A 63-year-old husband from Sweden was cleared of slaying his wife after cops said they discovered the perpetrator was likely a moose.

[The man] spent 10 days in jail, but after cops found moose hair and saliva at the scene, the “antler fit” and they had to acquit.


Talk about a fashion victim. A catfight between two women in St. Albans turned bloody when one assaulted the other with her stiletto heel, cops said.

[The assailant], 18, was arguing with an acquaintance at Guy Brewer Boulevard and 108th Avenue at 7 a.m. on Dec. 5, cops said.
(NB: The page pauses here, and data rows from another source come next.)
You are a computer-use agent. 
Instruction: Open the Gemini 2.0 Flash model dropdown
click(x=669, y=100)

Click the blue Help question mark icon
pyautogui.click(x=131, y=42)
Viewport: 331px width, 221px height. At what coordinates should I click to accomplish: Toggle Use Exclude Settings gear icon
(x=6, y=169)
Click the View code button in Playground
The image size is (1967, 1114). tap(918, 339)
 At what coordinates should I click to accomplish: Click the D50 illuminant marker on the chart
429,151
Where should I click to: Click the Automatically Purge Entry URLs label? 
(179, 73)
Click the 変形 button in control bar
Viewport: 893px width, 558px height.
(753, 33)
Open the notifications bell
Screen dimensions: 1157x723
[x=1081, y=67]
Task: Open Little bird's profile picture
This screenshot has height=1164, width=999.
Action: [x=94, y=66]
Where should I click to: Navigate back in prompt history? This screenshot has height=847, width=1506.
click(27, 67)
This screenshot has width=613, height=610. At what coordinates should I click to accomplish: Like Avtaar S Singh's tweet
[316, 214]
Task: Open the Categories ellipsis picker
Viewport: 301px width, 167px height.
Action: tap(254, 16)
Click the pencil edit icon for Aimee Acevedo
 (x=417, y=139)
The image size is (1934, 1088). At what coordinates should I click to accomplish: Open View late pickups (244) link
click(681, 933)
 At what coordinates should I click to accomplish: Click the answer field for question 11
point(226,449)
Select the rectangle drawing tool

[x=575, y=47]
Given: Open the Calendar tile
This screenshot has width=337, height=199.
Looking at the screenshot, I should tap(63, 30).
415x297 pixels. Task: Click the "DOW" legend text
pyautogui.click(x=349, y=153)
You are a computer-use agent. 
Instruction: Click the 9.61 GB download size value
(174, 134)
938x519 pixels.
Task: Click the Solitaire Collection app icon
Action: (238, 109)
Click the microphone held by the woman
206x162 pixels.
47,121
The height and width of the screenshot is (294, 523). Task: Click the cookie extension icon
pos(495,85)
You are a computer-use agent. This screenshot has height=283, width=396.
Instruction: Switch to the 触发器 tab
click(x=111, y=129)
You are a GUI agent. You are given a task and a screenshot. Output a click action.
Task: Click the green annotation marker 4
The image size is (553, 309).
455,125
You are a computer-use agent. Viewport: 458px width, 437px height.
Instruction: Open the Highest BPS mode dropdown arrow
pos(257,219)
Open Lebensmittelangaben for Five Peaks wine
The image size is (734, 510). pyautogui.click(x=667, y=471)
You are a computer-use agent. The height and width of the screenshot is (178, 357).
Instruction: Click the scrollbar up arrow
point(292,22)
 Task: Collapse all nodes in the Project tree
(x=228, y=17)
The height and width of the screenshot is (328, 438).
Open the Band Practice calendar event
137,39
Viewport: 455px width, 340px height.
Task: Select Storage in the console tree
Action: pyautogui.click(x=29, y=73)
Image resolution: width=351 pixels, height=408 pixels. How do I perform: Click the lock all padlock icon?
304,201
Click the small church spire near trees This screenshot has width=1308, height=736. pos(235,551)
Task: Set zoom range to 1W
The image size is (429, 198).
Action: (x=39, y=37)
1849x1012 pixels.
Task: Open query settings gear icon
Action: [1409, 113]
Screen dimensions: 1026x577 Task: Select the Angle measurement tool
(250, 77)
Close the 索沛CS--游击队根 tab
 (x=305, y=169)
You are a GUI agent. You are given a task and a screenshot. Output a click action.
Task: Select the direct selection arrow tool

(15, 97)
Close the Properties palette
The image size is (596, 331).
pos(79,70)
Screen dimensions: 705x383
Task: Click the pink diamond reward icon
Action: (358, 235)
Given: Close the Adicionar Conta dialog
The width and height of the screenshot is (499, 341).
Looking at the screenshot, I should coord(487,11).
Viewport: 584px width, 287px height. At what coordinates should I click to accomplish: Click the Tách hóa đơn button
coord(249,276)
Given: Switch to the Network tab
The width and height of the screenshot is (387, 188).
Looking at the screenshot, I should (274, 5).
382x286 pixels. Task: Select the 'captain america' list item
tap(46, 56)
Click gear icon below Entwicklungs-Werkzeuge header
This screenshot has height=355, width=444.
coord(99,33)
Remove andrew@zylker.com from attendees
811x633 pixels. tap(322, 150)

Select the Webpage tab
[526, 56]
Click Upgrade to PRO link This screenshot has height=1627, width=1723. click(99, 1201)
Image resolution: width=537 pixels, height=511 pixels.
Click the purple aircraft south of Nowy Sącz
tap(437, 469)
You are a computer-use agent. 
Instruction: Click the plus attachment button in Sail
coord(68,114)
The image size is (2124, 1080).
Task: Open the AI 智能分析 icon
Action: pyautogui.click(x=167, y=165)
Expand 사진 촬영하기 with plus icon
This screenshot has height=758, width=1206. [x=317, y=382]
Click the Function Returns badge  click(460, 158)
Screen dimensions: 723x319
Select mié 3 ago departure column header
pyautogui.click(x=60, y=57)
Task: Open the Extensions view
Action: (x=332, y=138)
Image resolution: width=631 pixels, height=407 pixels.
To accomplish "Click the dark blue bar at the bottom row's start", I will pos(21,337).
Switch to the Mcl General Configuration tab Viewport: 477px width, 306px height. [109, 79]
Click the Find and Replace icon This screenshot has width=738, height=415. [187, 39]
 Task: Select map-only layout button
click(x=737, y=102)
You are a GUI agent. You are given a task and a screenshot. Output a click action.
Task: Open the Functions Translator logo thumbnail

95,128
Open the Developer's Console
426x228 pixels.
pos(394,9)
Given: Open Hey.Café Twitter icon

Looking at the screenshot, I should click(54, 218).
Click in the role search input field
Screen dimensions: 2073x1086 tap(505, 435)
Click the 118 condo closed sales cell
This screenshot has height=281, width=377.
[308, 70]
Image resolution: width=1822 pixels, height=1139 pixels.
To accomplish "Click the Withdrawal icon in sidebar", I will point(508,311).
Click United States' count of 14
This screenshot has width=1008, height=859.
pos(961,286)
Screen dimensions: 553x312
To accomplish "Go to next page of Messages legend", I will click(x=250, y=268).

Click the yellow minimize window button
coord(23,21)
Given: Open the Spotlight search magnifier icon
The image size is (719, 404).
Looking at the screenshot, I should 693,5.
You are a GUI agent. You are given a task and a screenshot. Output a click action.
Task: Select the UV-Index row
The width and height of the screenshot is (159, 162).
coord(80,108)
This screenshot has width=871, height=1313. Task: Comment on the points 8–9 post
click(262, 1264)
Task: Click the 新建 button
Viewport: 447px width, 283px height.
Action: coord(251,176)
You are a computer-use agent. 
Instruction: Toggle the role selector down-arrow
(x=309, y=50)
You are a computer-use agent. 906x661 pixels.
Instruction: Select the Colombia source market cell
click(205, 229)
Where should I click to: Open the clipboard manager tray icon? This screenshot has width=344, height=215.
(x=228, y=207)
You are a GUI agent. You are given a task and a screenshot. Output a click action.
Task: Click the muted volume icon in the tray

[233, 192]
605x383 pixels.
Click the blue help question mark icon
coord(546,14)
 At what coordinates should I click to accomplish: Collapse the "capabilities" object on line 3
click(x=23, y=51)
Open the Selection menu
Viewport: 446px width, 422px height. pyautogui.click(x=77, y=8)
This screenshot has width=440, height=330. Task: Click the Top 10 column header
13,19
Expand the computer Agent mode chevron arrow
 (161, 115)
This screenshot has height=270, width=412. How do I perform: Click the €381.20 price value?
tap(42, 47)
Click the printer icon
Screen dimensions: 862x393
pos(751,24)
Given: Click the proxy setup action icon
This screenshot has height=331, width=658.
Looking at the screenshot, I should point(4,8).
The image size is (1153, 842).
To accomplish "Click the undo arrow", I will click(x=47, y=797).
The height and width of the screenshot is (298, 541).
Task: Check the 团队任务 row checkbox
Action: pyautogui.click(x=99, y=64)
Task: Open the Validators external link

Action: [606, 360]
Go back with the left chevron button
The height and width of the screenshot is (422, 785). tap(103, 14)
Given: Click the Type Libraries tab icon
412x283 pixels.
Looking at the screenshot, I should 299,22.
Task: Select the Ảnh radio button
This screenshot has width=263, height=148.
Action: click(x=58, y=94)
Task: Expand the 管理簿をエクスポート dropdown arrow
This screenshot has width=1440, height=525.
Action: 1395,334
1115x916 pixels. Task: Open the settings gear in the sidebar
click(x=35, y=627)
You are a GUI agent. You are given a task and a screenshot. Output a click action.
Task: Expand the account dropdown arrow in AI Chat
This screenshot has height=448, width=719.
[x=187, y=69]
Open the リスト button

[The assailant] allegedly pounded the woman with her fists and then began hitting her in the head with her high heel.

The victim needed seven surgical staples to close her gashes.

[The assailant] was charged with assault and harassment, said a spokesman for DA Richard Brown.

(from The NY Post. Illustration by Michaelanthony Mitchell.)